15. The method of claim 12, which further comprises receiving, from the customer, a list of the customer attributes to be used in determining a feature importance score for each of the customer attributes.

16. A non-transitory computer-readable medium having stored thereon computer-readable instructions executable by a processor to perform operations which comprise:

receiving, from a customer, a request for a customer survey, wherein the request comprises a plurality of attributes;

evaluating each attribute against each feature on a feature importance matrix, wherein the feature importance matrix comprises a ranking of importance of a plurality of features affecting a survey response rate and a recommended time window associated with each feature;

matching an attribute to a feature on the feature importance matrix;

determining a matched feature having the highest ranked importance on the feature importance matrix;

selecting a recommended time window associated with the matched feature having the highest ranked importance; and

transmitting the customer survey to the customer in the recommended time window associated with the matched feature having the highest ranked importance to maximize the survey response rate.

17. The non-transitory computer-readable medium of claim 16, wherein the operations further comprise:

generating a machine learning (ML) model that identifies an importance of one or more features affecting the survey response rate; and

deriving the feature importance matrix from the identified importance of features affecting the survey response rate.

18. The non-transitory computer-readable medium of claim 17, wherein generating the ML model comprises:

retrieving historical data comprising customer attributes and system attributes;

inputting the historical data into a random forest algorithm to create a plurality of ML models, wherein each ML model predicts a feature importance score for each of the customer attributes and each of the system attributes affecting the survey response rate;

testing an accuracy of each ML model to create an ML model accuracy ranking;

selecting the ML model with the highest ranked accuracy; and

storing the ML model with the highest ranked accuracy.

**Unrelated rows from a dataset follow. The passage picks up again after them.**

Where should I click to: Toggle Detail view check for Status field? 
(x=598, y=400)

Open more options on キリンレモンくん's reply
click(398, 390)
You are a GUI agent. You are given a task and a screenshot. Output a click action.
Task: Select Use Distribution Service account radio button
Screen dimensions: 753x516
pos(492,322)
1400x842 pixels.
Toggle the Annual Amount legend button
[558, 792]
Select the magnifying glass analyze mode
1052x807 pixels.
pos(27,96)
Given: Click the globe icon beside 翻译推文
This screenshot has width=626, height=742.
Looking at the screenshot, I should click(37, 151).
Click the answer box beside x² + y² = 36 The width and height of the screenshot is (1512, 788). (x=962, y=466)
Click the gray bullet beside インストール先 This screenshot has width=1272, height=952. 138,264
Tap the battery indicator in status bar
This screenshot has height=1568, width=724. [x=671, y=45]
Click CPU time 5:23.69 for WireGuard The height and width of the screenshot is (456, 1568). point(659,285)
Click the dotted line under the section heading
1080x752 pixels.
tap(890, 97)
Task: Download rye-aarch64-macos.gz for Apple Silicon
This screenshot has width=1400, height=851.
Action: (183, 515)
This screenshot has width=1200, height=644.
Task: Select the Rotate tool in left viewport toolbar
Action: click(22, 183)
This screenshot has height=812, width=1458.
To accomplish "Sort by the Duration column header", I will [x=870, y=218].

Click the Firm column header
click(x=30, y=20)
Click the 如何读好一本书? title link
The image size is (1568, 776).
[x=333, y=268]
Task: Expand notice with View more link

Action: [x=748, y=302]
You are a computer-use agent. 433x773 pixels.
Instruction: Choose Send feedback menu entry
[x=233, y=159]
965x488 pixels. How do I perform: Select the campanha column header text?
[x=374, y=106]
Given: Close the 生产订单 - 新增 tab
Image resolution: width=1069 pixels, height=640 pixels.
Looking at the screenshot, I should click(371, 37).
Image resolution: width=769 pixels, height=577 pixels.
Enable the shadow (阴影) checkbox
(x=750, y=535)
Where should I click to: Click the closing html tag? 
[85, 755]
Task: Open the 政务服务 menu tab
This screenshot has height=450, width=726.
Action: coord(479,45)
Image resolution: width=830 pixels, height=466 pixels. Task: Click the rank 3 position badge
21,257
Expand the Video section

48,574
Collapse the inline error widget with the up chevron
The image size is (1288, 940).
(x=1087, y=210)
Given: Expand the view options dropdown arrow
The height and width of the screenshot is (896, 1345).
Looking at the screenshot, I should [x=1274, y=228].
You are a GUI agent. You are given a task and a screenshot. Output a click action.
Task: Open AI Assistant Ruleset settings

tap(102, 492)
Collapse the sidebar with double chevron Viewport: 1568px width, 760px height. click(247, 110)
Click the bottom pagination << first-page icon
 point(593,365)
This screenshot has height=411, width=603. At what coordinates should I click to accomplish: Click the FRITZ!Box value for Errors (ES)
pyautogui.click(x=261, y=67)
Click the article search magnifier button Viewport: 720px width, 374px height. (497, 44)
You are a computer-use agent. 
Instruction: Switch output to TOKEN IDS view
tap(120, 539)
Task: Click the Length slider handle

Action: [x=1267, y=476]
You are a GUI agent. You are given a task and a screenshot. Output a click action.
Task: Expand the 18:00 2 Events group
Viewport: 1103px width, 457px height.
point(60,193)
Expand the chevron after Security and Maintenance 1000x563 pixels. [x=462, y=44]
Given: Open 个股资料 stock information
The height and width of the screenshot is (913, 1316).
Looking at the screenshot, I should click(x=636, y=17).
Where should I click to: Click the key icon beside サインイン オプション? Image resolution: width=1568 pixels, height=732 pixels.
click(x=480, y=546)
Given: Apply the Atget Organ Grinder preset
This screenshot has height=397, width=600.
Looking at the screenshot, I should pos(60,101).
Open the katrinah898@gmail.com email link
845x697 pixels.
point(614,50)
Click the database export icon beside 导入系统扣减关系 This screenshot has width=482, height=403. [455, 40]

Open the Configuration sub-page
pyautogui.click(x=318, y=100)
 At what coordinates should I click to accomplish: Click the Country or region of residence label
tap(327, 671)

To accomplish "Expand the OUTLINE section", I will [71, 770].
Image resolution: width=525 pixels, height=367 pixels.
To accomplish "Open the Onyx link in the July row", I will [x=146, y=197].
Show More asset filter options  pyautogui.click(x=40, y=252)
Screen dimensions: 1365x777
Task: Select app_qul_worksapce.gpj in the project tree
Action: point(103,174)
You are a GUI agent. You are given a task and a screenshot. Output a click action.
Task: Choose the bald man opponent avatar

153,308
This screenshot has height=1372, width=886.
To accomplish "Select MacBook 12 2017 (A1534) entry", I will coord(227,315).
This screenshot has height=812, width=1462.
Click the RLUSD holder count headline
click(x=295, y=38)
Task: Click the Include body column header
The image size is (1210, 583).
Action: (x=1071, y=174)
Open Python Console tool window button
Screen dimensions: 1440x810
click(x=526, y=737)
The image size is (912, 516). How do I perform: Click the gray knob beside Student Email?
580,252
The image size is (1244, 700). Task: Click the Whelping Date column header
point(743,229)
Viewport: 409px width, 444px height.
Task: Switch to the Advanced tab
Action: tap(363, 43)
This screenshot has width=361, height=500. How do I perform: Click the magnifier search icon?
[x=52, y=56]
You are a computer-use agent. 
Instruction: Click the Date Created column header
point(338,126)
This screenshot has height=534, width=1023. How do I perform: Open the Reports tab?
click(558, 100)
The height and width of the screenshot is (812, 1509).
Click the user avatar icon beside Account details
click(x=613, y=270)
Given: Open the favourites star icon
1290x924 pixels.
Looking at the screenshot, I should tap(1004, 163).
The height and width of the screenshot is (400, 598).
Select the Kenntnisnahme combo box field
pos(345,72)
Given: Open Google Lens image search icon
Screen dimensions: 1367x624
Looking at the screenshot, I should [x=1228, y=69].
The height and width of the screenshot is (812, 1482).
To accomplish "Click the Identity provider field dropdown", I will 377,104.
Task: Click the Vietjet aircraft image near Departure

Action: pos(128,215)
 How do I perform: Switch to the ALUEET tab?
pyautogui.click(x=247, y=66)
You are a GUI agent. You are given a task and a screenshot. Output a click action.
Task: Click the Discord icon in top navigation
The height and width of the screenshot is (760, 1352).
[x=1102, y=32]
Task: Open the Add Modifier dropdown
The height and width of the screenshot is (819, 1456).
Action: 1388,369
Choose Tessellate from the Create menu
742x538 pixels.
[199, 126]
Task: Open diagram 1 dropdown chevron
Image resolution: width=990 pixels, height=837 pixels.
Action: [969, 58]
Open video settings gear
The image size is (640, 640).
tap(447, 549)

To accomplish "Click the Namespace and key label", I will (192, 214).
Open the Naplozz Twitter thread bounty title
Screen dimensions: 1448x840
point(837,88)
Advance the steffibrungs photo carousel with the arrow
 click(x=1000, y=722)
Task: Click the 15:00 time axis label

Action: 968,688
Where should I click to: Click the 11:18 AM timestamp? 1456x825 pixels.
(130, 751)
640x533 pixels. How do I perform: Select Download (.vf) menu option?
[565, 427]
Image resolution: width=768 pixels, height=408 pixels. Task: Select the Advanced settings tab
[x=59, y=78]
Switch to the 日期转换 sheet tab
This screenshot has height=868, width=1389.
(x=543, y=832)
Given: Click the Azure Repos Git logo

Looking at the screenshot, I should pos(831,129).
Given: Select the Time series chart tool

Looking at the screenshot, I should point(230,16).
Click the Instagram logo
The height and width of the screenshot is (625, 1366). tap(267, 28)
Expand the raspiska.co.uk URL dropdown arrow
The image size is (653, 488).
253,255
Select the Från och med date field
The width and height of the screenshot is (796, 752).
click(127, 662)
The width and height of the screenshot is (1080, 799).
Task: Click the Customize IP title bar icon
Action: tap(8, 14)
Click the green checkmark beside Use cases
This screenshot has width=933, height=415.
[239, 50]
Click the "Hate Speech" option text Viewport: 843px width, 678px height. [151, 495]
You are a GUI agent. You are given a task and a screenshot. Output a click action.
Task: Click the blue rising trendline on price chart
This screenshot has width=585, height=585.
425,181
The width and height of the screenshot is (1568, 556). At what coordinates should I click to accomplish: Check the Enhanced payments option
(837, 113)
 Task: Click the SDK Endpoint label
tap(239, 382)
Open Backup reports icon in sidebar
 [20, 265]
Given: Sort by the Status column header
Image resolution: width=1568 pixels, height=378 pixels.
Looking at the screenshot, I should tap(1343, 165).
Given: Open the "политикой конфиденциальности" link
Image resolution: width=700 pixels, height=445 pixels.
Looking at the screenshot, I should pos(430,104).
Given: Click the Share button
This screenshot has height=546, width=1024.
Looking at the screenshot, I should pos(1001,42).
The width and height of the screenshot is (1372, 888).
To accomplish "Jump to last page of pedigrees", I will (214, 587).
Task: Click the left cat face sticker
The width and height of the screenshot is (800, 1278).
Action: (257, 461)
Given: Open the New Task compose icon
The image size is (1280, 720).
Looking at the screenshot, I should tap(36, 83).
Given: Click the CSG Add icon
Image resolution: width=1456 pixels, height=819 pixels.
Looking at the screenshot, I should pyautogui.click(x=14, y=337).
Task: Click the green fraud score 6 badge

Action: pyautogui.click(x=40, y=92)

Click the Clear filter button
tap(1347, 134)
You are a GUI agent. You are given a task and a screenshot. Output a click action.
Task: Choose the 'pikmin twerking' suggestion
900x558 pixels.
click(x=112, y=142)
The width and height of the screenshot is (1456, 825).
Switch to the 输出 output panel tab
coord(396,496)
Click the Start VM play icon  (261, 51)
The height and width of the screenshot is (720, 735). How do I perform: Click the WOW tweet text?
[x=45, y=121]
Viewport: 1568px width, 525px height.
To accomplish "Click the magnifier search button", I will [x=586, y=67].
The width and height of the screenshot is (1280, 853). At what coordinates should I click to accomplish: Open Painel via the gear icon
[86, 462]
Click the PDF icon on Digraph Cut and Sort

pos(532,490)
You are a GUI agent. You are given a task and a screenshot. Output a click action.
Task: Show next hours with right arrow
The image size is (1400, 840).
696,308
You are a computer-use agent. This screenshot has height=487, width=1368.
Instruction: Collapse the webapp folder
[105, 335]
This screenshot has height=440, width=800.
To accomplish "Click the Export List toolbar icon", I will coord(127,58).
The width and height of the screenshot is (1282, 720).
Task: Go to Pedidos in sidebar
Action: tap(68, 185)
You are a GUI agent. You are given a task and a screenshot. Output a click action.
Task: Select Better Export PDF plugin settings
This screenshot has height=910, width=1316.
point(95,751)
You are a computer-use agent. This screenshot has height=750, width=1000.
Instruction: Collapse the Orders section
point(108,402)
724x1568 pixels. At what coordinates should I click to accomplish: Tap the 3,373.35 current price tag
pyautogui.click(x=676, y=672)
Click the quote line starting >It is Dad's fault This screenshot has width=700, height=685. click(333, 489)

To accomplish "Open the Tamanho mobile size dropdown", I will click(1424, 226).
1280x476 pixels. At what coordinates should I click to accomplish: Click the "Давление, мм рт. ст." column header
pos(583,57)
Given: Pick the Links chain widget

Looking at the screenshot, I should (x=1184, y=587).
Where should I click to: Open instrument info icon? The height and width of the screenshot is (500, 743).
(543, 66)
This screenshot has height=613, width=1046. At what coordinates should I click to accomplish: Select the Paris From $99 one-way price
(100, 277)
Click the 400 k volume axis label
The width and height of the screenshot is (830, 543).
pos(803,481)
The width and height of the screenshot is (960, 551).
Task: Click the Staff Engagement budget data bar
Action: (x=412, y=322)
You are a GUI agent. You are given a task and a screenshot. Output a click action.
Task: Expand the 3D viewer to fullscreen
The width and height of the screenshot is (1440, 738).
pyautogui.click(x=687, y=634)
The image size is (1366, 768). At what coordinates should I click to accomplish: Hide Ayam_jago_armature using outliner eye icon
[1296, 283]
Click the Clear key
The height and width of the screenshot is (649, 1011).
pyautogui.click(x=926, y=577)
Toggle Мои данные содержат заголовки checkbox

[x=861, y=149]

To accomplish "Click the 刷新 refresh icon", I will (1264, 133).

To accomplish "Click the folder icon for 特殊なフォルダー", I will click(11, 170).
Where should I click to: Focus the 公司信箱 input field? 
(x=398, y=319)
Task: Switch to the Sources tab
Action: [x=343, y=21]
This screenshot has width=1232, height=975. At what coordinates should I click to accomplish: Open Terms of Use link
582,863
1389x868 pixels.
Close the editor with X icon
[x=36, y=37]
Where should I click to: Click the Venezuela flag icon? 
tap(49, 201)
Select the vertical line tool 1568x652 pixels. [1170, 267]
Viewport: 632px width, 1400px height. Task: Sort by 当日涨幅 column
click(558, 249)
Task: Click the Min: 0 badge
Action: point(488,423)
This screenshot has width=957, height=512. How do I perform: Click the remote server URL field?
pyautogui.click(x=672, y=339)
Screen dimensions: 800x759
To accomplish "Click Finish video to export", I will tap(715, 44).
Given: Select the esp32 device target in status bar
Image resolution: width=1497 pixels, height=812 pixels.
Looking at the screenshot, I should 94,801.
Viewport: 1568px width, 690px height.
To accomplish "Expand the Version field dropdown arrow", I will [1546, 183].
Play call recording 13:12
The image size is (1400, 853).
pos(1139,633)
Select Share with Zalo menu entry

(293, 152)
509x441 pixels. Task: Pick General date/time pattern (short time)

19. The non-transitory computer-readable medium of claim 18, wherein deriving the feature importance matrix from the identified importance of features affecting the survey response rate comprises:

sorting the feature importance scores of the customer attributes and the system attributes;

selecting the customer attributes and/or system attributes having a feature importance score greater than a mean feature importance score; and

evaluating the selected customer feature attributes and/or system feature attributes against a plurality of time windows to determine an optimum time window to send a survey to improve the survey response rate.

20. The non-transitory computer-readable medium of claim 18, wherein:

the customer attributes comprise a type of customer, a location of a customer, a channel used by a customer, a designation of a customer, an influence level of a customer, or any combination thereof, and

the system attributes comprise a time of survey response, a time when a survey invitation was sent, a geographical response pattern, a country or a region response pattern, or any combination thereof.